>> Start Extracted entries

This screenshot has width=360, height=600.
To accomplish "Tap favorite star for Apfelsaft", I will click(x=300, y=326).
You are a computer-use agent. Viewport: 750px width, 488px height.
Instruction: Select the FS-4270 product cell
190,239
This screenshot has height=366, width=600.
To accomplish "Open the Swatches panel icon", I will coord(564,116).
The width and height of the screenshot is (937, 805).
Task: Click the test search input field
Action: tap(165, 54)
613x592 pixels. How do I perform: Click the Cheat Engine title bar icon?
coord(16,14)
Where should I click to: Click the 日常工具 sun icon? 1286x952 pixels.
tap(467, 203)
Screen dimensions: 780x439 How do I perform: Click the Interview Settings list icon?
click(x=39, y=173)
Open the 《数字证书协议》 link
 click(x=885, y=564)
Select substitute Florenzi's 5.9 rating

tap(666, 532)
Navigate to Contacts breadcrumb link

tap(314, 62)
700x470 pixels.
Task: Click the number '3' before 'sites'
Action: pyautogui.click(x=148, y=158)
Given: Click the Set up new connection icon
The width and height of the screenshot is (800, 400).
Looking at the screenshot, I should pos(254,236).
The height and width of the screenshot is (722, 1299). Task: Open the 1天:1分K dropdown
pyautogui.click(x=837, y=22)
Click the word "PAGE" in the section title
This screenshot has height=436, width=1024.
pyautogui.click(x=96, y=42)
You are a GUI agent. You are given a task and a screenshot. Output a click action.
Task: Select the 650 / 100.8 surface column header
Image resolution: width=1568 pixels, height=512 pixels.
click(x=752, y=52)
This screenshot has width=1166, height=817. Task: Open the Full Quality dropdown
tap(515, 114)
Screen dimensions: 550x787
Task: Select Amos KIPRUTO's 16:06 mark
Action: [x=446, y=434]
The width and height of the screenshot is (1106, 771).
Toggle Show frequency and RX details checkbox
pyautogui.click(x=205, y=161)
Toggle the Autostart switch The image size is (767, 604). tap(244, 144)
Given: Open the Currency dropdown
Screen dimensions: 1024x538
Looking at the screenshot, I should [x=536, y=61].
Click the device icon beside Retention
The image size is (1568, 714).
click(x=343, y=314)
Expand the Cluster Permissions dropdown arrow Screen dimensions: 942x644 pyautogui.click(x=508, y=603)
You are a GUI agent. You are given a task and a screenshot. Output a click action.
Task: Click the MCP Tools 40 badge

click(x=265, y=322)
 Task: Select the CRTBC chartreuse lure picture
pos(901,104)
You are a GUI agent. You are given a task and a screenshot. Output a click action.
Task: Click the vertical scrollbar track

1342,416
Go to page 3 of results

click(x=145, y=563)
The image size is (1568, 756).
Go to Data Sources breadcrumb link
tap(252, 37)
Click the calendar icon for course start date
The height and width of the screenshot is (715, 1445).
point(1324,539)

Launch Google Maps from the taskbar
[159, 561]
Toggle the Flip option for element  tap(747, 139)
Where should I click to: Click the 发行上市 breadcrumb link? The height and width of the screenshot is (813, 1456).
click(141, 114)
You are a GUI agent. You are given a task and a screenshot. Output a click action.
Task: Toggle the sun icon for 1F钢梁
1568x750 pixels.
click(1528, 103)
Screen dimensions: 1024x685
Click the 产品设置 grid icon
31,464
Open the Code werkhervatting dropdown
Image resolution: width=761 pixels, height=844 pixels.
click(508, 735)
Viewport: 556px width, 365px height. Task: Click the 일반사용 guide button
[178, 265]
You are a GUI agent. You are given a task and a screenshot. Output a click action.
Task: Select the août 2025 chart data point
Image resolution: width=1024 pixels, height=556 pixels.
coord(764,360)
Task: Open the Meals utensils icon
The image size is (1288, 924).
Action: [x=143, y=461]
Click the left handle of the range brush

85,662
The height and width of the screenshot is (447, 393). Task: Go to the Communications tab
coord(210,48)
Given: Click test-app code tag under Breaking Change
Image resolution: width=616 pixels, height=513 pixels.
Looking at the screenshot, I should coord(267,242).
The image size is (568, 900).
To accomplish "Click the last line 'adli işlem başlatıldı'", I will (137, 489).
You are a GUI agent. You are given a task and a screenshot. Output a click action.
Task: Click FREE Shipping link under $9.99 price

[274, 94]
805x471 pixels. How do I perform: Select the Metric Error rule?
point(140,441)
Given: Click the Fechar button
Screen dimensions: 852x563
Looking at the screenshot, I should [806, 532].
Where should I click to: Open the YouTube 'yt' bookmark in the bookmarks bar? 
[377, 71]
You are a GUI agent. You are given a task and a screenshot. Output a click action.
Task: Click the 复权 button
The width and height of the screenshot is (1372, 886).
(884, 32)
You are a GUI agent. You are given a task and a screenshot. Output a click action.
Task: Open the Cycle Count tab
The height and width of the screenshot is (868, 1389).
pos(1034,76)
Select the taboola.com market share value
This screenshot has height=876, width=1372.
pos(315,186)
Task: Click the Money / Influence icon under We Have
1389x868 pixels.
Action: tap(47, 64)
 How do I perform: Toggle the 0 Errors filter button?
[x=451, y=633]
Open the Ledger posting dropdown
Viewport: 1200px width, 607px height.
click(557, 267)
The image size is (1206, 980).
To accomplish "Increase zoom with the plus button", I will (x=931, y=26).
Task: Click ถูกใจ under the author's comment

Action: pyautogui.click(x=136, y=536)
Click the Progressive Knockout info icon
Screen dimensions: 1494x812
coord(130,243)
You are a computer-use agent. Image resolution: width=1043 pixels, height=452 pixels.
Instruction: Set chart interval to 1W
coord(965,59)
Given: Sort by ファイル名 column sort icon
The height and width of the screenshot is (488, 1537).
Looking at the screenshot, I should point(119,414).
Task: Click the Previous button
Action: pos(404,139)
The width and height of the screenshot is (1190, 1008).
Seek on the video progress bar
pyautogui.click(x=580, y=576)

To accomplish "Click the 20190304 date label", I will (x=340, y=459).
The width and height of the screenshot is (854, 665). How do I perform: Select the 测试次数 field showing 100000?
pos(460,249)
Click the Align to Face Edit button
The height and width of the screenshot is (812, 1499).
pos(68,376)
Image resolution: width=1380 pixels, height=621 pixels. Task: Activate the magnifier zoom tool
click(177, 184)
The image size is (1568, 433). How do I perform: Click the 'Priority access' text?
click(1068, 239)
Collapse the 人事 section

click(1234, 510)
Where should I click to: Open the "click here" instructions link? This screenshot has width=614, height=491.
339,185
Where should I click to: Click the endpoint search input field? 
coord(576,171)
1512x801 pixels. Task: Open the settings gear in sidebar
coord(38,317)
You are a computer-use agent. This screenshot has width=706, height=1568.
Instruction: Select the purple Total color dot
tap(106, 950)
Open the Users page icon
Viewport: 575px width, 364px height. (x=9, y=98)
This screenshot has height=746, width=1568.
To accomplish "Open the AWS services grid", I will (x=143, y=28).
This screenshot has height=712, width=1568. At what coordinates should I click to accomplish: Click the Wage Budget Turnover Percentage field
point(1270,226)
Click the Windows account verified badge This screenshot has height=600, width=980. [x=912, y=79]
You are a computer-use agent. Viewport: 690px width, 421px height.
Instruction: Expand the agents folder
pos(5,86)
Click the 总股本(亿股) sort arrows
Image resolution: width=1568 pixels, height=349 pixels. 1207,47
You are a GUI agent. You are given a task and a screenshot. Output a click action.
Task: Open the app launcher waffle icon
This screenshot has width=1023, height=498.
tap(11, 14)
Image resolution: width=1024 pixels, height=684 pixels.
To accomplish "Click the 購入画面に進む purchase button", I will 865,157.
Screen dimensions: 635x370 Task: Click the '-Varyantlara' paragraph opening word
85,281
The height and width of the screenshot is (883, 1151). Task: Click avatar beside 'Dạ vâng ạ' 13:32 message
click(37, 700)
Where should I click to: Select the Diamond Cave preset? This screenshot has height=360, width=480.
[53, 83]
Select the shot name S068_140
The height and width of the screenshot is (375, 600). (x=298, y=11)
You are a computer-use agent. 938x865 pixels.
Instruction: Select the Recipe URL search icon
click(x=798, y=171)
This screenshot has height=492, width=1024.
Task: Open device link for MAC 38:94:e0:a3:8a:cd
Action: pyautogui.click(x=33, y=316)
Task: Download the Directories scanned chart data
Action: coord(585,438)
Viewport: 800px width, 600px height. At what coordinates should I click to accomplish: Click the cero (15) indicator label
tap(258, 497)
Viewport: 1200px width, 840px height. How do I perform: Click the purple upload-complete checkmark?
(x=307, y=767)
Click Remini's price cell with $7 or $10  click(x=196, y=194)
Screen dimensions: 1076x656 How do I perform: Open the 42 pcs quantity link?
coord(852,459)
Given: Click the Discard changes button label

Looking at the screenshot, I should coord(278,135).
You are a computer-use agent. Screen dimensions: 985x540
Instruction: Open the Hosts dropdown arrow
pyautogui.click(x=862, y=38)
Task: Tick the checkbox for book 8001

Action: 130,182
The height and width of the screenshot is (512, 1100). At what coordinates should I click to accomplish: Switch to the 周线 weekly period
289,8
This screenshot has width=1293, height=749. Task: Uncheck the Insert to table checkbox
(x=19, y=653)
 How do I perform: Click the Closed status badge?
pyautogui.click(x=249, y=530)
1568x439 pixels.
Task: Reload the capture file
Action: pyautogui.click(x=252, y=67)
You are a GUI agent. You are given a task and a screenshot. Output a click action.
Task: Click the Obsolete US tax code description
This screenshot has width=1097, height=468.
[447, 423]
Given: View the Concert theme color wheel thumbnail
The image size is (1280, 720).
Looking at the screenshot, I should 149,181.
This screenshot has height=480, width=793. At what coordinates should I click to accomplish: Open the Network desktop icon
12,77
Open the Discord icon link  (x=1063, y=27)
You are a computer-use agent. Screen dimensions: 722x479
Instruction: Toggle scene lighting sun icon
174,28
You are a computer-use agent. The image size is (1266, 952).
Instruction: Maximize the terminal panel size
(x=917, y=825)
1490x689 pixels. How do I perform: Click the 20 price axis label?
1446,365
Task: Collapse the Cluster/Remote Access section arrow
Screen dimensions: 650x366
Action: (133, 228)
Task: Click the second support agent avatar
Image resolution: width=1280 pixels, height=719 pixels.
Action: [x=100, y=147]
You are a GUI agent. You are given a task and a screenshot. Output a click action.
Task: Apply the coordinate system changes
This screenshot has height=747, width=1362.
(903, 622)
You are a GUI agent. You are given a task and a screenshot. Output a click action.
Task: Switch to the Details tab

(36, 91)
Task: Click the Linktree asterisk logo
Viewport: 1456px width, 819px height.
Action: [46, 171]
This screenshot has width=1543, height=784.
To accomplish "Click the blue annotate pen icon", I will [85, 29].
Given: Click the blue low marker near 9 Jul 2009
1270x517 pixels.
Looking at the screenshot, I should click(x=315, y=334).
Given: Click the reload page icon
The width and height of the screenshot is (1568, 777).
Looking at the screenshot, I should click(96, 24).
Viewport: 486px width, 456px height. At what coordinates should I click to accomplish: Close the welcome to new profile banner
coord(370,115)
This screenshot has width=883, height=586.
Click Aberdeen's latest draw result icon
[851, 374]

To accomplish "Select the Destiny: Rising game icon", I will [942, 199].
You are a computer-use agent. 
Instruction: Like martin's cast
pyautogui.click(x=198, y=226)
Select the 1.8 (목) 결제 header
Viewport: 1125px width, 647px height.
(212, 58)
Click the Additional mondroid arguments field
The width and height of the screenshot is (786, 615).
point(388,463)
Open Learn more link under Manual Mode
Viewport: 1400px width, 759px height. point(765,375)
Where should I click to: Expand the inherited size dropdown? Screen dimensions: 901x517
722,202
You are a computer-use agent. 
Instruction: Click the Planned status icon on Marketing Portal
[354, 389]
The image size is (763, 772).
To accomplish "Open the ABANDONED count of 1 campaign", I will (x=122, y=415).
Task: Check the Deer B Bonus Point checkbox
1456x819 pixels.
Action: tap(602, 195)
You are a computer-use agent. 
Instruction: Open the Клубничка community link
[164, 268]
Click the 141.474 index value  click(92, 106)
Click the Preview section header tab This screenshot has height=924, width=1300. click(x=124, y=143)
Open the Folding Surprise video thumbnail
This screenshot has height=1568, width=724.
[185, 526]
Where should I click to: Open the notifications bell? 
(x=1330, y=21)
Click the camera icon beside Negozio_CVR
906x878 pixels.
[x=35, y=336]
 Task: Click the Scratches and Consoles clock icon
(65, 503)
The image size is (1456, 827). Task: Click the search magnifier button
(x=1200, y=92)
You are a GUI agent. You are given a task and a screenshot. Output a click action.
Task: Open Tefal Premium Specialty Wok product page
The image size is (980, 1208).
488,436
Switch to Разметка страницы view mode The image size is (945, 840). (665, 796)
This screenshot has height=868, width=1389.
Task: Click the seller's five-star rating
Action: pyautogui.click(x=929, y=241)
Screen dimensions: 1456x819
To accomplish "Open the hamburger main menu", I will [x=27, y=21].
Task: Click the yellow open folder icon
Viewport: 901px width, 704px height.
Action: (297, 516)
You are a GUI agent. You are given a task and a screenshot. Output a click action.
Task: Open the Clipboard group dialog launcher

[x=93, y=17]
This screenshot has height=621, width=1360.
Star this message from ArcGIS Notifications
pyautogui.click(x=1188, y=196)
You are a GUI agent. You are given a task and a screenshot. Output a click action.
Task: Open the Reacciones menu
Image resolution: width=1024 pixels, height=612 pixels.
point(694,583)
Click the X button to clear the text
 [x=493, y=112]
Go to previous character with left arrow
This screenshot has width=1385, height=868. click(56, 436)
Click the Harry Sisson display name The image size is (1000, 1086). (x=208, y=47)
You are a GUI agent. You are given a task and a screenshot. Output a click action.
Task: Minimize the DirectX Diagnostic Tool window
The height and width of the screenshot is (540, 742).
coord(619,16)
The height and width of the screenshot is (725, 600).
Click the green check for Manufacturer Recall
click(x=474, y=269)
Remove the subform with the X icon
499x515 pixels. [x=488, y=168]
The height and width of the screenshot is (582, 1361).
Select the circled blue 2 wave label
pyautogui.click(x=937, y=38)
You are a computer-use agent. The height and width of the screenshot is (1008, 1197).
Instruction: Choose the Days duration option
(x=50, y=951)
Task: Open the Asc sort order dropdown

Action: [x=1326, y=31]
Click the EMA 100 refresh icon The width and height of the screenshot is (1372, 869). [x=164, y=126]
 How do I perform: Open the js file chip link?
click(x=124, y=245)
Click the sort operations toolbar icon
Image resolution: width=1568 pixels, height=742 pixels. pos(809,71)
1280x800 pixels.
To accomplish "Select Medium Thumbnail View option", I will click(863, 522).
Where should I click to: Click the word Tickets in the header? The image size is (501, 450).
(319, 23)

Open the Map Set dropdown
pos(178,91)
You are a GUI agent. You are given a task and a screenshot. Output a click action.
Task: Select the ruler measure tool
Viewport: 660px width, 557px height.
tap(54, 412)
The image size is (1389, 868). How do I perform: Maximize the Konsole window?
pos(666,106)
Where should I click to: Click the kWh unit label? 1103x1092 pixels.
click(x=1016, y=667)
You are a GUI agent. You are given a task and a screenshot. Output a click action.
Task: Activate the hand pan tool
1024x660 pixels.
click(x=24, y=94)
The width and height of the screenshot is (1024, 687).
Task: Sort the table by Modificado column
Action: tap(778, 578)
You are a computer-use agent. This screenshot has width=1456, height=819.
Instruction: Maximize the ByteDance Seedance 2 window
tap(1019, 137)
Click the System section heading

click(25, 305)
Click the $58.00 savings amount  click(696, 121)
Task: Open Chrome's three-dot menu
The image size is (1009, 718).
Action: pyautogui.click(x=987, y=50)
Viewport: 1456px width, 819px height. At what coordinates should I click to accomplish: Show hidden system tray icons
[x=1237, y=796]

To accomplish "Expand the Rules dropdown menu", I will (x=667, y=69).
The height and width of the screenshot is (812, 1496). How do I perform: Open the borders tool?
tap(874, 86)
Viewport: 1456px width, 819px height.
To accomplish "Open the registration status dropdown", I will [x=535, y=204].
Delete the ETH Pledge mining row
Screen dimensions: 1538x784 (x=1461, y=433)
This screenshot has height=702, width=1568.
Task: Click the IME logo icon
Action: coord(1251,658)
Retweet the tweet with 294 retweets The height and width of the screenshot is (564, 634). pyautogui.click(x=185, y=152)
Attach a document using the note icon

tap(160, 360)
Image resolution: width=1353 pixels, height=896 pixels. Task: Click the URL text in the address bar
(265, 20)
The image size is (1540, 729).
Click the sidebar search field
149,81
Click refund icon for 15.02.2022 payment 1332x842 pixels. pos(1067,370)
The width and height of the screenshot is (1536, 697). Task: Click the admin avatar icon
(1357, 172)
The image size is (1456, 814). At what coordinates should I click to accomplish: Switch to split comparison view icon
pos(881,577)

>> End Extracted entries

Copy the items from the line holding "The width and height of the screenshot is (1106, 771)." through the line holding "click(141, 114)", inclusive. Substitute "navigation link" for "breadcrumb link" and leave everything else unchanged.

The width and height of the screenshot is (1106, 771).
Toggle Show frequency and RX details checkbox
pyautogui.click(x=205, y=161)
Toggle the Autostart switch The image size is (767, 604). tap(244, 144)
Given: Open the Currency dropdown
Screen dimensions: 1024x538
Looking at the screenshot, I should [x=536, y=61].
Click the device icon beside Retention
The image size is (1568, 714).
click(x=343, y=314)
Expand the Cluster Permissions dropdown arrow Screen dimensions: 942x644 pyautogui.click(x=508, y=603)
You are a GUI agent. You are given a task and a screenshot. Output a click action.
Task: Click the MCP Tools 40 badge

click(x=265, y=322)
 Task: Select the CRTBC chartreuse lure picture
pos(901,104)
You are a GUI agent. You are given a task and a screenshot. Output a click action.
Task: Click the vertical scrollbar track

1342,416
Go to page 3 of results

click(x=145, y=563)
The image size is (1568, 756).
Go to Data Sources navigation link
tap(252, 37)
Click the calendar icon for course start date
The height and width of the screenshot is (715, 1445).
point(1324,539)

Launch Google Maps from the taskbar
[159, 561]
Toggle the Flip option for element  tap(747, 139)
Where should I click to: Click the 发行上市 navigation link? The height and width of the screenshot is (813, 1456).
click(141, 114)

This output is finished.